Could you work out the number of lines in the listing that include the word "will" and reply with that figure alone?
-------- Material for the task --------
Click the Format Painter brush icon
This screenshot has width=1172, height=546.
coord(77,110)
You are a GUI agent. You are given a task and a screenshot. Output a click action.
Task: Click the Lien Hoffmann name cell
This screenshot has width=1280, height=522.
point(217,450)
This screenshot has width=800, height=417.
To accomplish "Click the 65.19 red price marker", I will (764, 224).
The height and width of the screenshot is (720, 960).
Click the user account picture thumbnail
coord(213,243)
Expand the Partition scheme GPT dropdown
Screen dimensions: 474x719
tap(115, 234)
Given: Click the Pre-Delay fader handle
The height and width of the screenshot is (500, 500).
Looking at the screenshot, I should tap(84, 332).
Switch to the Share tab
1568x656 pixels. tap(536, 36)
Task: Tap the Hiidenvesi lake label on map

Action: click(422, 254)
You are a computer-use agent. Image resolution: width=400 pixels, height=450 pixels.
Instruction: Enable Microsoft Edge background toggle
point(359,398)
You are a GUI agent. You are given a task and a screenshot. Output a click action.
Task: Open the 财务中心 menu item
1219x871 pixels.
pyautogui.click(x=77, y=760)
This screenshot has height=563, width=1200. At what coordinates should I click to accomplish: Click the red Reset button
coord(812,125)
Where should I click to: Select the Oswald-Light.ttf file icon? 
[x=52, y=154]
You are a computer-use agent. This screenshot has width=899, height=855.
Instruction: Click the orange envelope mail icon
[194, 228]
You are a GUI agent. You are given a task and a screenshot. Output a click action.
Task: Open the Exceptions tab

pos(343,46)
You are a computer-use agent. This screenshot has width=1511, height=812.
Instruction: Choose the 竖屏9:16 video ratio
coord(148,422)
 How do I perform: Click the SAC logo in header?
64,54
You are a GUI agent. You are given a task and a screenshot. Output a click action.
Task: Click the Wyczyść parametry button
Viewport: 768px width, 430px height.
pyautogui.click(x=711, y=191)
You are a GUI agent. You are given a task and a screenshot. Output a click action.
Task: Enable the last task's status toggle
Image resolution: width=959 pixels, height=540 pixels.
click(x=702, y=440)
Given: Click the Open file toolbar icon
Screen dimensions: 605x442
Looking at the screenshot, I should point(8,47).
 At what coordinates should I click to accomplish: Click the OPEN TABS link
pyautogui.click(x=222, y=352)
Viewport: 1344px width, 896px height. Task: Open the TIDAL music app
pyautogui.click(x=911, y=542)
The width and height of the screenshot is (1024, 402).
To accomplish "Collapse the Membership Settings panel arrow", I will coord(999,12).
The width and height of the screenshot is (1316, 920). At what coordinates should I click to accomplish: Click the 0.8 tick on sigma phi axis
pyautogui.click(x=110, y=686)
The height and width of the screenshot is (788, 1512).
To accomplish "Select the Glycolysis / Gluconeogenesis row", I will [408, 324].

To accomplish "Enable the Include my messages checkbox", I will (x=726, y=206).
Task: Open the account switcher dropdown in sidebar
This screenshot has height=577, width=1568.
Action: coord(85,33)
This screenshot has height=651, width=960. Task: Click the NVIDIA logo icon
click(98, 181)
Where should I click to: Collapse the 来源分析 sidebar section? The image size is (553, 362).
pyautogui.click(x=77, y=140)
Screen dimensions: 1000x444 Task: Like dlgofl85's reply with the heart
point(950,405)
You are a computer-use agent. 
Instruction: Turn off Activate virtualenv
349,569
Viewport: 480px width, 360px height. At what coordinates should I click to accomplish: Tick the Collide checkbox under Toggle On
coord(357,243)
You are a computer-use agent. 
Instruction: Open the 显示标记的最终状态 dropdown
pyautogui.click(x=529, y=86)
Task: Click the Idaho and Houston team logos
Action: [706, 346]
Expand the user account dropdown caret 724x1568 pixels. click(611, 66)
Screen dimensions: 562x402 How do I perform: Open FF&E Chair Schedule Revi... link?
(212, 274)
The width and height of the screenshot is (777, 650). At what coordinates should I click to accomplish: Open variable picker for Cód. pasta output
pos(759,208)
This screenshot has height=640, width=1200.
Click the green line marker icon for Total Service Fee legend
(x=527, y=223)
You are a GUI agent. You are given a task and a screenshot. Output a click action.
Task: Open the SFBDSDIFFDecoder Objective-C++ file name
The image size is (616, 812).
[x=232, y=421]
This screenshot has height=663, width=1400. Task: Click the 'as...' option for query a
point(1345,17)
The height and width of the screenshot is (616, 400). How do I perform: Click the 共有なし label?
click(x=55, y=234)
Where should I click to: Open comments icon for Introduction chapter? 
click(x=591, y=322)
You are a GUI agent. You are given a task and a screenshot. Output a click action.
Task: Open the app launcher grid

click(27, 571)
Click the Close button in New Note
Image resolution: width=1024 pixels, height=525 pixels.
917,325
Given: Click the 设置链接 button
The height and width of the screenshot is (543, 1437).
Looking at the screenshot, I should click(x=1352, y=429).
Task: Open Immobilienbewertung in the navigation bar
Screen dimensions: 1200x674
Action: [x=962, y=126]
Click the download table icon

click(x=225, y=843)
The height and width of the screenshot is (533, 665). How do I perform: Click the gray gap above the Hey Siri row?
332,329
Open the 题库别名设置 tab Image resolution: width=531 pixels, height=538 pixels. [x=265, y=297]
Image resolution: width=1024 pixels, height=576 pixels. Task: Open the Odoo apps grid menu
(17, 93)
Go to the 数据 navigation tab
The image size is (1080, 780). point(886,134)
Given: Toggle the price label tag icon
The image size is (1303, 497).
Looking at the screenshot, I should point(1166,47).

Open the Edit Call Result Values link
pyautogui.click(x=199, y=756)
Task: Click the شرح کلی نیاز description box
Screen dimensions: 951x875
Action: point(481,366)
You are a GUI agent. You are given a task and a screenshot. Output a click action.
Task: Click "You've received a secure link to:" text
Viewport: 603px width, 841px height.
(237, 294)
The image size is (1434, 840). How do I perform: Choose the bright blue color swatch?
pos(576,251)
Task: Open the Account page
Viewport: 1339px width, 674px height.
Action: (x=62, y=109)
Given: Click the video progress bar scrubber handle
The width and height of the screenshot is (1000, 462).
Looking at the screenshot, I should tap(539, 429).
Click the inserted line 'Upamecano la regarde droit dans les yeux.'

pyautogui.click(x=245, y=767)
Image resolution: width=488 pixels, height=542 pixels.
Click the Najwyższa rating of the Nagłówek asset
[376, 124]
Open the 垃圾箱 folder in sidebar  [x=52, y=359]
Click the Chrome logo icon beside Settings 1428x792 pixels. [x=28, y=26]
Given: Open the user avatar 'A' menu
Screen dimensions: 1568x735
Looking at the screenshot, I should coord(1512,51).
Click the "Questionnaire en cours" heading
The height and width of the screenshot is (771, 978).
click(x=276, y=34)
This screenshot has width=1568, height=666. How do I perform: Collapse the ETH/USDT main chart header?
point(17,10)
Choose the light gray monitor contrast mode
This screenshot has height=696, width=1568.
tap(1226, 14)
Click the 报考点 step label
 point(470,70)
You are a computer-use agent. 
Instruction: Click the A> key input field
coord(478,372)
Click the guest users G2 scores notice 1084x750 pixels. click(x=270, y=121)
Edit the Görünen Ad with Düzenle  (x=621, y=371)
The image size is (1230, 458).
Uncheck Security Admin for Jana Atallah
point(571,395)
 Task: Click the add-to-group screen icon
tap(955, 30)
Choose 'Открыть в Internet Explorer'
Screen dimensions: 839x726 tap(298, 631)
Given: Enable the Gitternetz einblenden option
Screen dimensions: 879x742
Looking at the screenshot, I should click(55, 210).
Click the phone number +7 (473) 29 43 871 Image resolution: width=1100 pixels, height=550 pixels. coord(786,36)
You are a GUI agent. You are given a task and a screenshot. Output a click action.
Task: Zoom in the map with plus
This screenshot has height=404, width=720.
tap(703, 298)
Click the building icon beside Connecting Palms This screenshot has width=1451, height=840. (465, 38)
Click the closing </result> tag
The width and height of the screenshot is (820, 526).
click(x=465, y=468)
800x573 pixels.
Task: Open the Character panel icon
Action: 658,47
--------
== Your solution ==
4